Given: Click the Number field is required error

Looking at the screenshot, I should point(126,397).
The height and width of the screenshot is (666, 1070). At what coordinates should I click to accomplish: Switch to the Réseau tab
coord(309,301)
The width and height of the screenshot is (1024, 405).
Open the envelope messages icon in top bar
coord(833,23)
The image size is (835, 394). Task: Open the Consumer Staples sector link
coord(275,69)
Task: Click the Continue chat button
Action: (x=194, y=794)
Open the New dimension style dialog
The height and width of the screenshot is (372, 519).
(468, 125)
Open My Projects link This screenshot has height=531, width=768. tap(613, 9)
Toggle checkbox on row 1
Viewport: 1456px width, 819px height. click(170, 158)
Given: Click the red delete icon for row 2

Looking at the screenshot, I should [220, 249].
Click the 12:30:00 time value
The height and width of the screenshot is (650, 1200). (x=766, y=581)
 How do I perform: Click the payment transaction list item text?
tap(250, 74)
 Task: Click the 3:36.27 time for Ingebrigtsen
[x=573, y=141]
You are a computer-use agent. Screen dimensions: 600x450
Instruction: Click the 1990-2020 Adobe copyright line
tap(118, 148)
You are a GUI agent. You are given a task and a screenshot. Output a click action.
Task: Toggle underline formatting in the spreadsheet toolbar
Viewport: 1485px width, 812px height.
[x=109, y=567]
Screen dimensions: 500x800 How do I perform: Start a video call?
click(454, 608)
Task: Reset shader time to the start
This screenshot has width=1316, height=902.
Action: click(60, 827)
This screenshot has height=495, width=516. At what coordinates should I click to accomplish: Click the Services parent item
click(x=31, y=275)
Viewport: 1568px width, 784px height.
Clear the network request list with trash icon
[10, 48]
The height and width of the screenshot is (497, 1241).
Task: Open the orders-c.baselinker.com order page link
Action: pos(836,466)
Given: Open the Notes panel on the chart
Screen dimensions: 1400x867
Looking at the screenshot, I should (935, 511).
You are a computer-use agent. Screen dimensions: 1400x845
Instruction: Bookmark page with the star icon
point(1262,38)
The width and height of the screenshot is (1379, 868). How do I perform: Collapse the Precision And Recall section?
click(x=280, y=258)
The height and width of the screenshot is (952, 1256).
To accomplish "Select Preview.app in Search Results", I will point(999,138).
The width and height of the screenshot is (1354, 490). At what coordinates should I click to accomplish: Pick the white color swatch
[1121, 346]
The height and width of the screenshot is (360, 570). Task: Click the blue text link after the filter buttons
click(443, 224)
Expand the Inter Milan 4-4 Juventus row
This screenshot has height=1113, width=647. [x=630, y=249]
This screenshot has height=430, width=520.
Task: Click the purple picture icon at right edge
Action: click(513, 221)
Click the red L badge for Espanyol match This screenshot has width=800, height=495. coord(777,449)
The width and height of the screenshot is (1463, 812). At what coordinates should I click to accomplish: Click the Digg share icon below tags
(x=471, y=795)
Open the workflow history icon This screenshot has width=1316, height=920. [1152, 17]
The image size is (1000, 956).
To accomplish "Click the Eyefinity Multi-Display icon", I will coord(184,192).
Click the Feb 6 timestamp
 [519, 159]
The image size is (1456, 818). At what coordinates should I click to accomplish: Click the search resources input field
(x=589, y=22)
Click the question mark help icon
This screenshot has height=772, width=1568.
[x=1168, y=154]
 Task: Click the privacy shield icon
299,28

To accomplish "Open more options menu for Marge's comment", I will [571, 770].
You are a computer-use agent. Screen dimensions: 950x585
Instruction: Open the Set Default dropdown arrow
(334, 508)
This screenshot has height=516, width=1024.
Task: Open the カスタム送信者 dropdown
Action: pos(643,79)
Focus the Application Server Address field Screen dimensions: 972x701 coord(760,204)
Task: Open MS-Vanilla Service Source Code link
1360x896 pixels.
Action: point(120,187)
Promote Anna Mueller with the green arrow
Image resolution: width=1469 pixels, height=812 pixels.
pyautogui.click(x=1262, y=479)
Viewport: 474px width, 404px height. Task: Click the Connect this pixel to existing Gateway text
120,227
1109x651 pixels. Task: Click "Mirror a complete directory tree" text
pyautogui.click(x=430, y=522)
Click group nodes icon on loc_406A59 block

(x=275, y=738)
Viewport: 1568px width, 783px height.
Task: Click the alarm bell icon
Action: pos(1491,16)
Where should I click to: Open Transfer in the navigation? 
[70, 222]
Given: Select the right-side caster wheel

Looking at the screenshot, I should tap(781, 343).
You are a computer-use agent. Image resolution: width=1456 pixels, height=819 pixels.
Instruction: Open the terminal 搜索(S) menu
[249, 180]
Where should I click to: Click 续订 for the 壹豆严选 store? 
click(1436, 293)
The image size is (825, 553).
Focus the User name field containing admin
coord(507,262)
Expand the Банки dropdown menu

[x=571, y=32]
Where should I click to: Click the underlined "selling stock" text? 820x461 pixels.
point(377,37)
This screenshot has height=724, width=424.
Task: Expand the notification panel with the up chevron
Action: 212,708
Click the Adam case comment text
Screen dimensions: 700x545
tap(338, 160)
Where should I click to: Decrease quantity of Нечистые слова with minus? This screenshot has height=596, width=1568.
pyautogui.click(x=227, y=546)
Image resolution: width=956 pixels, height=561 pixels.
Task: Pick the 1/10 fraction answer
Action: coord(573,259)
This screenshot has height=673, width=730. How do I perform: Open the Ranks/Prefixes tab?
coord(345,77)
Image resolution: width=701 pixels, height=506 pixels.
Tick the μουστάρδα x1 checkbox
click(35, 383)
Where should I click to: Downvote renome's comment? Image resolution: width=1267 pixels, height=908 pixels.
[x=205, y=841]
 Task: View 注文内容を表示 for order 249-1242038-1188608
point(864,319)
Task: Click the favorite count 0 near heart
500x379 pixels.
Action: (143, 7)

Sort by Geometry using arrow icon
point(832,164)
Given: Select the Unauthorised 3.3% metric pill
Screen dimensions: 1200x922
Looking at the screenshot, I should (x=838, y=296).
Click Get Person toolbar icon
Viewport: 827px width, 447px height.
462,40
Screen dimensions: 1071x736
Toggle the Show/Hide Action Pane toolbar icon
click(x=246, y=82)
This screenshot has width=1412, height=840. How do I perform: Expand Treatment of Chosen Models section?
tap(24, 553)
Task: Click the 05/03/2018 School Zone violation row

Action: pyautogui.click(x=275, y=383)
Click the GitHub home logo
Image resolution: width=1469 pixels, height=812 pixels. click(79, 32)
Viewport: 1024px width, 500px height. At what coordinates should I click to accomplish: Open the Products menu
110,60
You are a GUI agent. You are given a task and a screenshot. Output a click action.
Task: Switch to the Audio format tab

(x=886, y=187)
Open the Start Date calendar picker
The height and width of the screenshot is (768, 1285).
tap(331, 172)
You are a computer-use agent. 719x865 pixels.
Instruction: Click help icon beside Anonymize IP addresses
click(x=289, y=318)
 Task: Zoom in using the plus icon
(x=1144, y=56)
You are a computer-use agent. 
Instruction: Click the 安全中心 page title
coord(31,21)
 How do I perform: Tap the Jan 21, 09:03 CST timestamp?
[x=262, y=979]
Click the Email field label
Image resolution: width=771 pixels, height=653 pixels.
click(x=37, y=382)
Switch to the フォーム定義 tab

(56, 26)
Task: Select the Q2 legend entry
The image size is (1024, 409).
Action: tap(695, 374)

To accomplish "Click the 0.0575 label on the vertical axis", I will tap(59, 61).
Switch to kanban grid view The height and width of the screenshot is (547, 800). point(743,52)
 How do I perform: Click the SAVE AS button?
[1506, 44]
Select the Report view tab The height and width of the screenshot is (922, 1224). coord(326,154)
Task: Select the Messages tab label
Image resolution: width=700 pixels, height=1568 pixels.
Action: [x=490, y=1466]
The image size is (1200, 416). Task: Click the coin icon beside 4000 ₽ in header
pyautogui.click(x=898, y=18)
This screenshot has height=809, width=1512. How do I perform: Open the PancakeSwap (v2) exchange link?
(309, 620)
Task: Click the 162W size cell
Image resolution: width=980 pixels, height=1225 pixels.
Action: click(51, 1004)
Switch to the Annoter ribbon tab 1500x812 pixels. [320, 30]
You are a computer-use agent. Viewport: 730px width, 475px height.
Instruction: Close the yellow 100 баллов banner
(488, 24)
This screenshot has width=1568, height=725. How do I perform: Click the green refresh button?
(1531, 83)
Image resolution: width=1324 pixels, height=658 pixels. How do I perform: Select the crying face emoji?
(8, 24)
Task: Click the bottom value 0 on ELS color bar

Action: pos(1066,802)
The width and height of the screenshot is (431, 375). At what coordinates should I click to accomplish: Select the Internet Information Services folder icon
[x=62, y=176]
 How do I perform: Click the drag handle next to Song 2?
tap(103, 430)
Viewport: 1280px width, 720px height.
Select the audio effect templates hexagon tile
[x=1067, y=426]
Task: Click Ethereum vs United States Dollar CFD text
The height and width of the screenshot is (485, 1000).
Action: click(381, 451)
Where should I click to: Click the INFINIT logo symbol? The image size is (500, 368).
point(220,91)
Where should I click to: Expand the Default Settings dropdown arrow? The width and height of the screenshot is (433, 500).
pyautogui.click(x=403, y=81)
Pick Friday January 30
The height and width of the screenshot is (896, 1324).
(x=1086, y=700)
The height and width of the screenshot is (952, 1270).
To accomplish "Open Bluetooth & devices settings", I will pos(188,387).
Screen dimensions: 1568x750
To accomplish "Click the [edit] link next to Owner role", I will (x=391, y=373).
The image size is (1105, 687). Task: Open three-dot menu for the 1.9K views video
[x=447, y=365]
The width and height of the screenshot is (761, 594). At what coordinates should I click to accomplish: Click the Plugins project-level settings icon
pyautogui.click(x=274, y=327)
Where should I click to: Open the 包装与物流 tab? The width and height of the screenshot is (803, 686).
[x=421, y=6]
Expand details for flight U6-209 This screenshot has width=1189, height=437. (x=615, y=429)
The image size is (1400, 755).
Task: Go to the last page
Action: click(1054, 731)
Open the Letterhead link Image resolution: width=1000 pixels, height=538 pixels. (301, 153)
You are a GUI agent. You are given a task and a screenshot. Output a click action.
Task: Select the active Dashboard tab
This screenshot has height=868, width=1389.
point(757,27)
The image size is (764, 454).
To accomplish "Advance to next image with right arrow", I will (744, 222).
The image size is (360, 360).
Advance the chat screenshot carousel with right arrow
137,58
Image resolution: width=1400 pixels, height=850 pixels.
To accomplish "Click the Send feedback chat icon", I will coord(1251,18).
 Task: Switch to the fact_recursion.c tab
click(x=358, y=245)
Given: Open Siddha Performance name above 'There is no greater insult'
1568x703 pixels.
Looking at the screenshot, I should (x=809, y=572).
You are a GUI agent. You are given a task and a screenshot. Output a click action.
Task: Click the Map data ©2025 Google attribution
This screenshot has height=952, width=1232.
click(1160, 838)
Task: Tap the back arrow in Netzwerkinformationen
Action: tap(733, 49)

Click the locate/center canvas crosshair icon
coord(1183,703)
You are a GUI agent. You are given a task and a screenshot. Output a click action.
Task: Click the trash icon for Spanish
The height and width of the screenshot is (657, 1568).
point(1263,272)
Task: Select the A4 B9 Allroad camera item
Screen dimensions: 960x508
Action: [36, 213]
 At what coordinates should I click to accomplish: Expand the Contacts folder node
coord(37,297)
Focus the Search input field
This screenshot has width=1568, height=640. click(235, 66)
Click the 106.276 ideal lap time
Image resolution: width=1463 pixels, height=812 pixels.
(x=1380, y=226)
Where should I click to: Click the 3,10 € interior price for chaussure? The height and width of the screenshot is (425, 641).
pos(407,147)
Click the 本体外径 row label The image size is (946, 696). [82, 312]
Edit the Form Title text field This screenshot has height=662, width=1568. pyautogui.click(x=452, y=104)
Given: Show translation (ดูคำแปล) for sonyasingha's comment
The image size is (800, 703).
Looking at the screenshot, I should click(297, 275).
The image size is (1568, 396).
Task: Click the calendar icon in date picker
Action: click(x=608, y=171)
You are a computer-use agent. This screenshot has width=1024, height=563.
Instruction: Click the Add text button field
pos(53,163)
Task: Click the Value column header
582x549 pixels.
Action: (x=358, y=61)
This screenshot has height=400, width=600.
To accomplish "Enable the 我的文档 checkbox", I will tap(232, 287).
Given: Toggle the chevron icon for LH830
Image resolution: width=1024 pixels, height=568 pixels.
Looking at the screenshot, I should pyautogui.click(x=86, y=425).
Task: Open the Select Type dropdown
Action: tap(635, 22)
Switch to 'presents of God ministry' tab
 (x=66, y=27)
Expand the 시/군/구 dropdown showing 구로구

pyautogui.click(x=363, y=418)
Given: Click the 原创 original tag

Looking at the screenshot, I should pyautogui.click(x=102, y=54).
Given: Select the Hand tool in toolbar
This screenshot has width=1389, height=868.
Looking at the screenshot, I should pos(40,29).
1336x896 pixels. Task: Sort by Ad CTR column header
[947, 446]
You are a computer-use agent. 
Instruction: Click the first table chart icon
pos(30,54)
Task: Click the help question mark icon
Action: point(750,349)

──────

Find every line in the entries above that contains the word "beside", matching its case, and copy each one.

Instruction: Click help icon beside Anonymize IP addresses
The image size is (1200, 416). Task: Click the coin icon beside 4000 ₽ in header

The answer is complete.